"Weep in bereavement or misfortune, but weep in peace. You may lose everything, but you do not have the right to lose your peace...We can be very shaken, very upset, as long as it is only on the surface, but the depths of our souls must remain tranquil as the depths of the ocean, even during the greatest storms."
- Fr. Jean C. J. d'Elbee, I Believe in Love
I went to a bookgroup last night and this was one of the passages we read. Even now I am astonished at how the Holy Spirit puts me right where I need to be at exactly the right time.
Reading this passage, I was immediately returned to the month or so after my dad was killed. I went to confession and explained that I was there because I was fairly certain that I would soon be leaving the faith. I'm not sure the exact words Father used but it was something like, "You can be sad. You can be angry at God ...really, really angry. However, you cannot question Him or His direction for your life. He knows what is best for you and He will not leave you."
Needless to say, I chose to believe his words. Words that sound so much like the passage from the book. I made a conscious effort to live my faith more fully and to commit to a life where I would do all I could to put God first.

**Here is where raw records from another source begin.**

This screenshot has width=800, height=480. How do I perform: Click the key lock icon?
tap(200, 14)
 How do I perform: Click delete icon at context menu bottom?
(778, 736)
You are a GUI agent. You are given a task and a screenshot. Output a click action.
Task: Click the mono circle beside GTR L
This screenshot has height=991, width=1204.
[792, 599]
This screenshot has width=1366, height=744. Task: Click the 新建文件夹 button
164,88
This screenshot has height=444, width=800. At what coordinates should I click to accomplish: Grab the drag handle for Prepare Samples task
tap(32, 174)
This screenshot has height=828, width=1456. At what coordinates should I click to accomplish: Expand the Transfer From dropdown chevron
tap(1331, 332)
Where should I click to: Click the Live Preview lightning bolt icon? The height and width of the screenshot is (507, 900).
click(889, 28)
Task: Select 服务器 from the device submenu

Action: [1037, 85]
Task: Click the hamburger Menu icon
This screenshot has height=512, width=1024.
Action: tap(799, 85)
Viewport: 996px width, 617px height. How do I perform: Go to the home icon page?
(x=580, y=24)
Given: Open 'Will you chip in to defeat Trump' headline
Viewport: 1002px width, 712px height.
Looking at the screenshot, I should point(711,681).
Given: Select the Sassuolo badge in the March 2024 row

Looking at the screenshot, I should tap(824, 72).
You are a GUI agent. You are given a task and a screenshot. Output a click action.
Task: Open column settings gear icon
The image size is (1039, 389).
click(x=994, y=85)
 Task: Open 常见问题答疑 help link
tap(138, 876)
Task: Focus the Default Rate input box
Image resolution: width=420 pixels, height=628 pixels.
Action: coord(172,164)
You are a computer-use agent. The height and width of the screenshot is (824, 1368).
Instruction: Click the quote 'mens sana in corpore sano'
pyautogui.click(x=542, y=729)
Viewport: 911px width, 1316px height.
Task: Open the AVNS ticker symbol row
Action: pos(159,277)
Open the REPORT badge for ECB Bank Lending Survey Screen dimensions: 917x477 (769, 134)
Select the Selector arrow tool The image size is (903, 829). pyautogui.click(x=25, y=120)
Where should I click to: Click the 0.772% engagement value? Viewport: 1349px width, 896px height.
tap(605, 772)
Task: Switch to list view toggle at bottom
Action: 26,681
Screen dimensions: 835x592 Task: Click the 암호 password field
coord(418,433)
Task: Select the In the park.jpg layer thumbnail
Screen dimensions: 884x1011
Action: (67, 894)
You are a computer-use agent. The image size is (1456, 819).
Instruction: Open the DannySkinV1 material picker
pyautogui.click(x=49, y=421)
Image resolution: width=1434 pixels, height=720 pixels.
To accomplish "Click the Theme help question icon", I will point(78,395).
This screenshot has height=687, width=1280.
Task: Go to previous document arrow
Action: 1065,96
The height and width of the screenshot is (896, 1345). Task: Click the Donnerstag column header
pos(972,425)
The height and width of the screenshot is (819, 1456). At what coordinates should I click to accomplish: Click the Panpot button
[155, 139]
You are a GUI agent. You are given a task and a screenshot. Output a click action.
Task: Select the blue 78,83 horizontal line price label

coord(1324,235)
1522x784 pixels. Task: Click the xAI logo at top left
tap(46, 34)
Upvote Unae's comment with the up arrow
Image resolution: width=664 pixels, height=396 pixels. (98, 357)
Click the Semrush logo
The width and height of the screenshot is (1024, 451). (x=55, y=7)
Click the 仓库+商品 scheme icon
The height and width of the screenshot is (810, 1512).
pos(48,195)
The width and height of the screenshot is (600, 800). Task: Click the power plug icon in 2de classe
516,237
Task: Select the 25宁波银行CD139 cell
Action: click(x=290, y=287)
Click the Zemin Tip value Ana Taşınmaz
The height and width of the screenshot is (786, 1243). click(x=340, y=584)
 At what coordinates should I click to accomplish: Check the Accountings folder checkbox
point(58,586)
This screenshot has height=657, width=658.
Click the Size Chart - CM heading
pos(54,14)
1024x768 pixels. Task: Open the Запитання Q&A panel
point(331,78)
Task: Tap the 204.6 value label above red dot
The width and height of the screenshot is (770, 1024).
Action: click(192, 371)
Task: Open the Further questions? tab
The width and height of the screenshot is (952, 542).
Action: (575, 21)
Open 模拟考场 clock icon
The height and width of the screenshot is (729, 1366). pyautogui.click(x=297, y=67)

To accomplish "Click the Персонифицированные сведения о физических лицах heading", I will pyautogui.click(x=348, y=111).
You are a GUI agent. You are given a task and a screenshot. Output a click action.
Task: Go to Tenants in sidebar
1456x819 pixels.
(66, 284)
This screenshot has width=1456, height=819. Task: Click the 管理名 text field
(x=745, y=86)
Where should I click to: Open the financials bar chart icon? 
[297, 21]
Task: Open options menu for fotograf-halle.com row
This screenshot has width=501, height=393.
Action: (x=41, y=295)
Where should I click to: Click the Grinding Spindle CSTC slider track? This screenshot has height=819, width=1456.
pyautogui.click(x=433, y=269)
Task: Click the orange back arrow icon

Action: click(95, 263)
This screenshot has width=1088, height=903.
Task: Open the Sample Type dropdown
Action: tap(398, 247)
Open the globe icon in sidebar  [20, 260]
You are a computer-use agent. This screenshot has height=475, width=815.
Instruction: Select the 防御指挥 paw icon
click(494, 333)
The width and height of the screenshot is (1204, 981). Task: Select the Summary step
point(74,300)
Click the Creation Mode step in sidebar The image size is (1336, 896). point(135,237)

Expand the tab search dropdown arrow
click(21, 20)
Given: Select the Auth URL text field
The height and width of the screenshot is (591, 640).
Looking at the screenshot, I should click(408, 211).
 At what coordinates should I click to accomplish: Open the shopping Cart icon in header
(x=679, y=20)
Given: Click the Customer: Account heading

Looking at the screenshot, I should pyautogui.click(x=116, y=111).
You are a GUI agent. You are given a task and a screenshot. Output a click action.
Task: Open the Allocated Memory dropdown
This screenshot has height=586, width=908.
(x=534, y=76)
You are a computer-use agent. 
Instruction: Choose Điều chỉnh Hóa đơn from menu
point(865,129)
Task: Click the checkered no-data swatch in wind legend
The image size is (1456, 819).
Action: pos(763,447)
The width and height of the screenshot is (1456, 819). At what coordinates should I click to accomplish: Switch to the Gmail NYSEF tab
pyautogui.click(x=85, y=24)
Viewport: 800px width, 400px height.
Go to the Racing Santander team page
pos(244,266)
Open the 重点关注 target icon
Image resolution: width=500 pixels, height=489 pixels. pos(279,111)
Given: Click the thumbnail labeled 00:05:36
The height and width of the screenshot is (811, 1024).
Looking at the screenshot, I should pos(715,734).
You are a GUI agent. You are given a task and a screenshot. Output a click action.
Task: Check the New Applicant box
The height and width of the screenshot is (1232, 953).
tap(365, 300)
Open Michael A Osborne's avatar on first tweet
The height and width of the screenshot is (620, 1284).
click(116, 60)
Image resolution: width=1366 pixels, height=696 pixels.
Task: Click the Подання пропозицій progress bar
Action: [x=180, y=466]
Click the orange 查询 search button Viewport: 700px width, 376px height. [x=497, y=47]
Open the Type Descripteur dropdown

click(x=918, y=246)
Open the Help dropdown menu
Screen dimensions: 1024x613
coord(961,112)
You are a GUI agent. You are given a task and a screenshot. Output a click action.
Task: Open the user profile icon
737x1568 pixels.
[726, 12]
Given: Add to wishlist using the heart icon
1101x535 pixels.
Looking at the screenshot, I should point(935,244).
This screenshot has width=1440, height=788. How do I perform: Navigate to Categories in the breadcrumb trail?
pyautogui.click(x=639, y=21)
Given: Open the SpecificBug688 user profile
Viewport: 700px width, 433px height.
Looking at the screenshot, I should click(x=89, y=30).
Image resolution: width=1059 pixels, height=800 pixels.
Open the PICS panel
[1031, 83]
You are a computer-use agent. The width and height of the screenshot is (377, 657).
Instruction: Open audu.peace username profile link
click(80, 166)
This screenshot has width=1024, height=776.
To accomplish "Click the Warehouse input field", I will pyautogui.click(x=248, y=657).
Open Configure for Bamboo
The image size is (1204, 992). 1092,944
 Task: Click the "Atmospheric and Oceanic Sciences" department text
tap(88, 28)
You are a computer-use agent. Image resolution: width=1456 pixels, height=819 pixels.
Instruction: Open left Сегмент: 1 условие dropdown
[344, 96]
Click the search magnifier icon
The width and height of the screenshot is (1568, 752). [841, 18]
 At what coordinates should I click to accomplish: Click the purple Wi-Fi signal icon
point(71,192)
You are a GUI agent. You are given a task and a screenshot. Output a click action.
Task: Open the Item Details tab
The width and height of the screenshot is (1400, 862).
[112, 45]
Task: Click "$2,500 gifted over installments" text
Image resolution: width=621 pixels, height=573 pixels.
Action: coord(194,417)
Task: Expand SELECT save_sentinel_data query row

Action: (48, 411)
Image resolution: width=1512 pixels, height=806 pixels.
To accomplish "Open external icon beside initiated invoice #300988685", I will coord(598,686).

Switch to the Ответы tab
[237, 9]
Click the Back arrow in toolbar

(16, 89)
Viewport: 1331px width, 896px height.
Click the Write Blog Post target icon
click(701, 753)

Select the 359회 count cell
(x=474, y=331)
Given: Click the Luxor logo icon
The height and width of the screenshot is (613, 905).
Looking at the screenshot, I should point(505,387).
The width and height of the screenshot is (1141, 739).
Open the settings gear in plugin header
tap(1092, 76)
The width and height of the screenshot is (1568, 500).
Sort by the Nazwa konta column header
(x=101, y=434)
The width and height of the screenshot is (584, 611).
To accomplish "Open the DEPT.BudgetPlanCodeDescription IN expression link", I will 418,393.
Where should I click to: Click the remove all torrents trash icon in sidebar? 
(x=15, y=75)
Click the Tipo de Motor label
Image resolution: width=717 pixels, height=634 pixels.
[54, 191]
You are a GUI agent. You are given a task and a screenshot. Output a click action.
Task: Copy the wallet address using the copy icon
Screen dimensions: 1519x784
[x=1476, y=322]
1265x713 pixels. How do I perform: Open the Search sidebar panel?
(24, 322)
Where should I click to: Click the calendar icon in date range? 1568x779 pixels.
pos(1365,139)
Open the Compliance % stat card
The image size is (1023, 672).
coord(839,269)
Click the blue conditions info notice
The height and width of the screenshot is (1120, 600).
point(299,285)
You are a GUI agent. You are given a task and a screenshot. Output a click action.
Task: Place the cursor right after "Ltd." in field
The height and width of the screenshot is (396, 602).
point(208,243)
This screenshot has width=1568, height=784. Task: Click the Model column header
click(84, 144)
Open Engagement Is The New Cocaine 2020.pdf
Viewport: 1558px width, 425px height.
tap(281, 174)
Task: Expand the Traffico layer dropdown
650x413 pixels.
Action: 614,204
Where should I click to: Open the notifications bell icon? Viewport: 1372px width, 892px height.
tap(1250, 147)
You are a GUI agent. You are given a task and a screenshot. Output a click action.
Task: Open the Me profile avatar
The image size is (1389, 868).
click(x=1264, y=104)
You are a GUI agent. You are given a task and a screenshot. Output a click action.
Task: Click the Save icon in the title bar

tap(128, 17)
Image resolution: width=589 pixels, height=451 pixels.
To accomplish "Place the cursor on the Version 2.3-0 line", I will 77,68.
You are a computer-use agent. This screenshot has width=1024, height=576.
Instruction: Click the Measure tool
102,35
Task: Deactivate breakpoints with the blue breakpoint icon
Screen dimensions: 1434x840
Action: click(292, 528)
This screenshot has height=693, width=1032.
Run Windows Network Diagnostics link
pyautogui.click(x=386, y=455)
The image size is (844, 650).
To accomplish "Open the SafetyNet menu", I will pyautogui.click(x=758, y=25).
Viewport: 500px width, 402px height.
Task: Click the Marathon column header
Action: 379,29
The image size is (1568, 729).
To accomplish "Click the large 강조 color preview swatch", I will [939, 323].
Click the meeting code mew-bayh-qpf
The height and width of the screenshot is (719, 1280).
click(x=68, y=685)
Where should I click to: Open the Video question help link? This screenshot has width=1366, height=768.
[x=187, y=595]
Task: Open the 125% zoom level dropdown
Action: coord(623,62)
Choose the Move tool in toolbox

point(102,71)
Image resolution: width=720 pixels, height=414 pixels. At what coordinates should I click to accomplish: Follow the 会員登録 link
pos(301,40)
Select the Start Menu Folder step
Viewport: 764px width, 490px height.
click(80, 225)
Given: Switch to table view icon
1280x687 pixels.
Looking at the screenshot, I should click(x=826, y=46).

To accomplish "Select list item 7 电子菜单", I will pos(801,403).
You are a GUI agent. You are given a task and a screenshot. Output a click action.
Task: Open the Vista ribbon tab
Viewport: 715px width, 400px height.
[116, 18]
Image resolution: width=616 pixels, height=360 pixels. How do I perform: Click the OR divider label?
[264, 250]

As I sit and feel this fifth baby kicking inside me, I am overwhelmed at the thought of how this all worked for good. Some of the worst days of my life led me to this point. There are still many difficult days. There will be even more to come (which, I believe, is why I was lead to read this particular part of the book at this time).
Through all the days when I can see my blessings clearly and through the others, when I struggle to find the grace to continue, my peace is secure. Under everything, the good and the bad, remains the calming force. For that, I will always rejoice.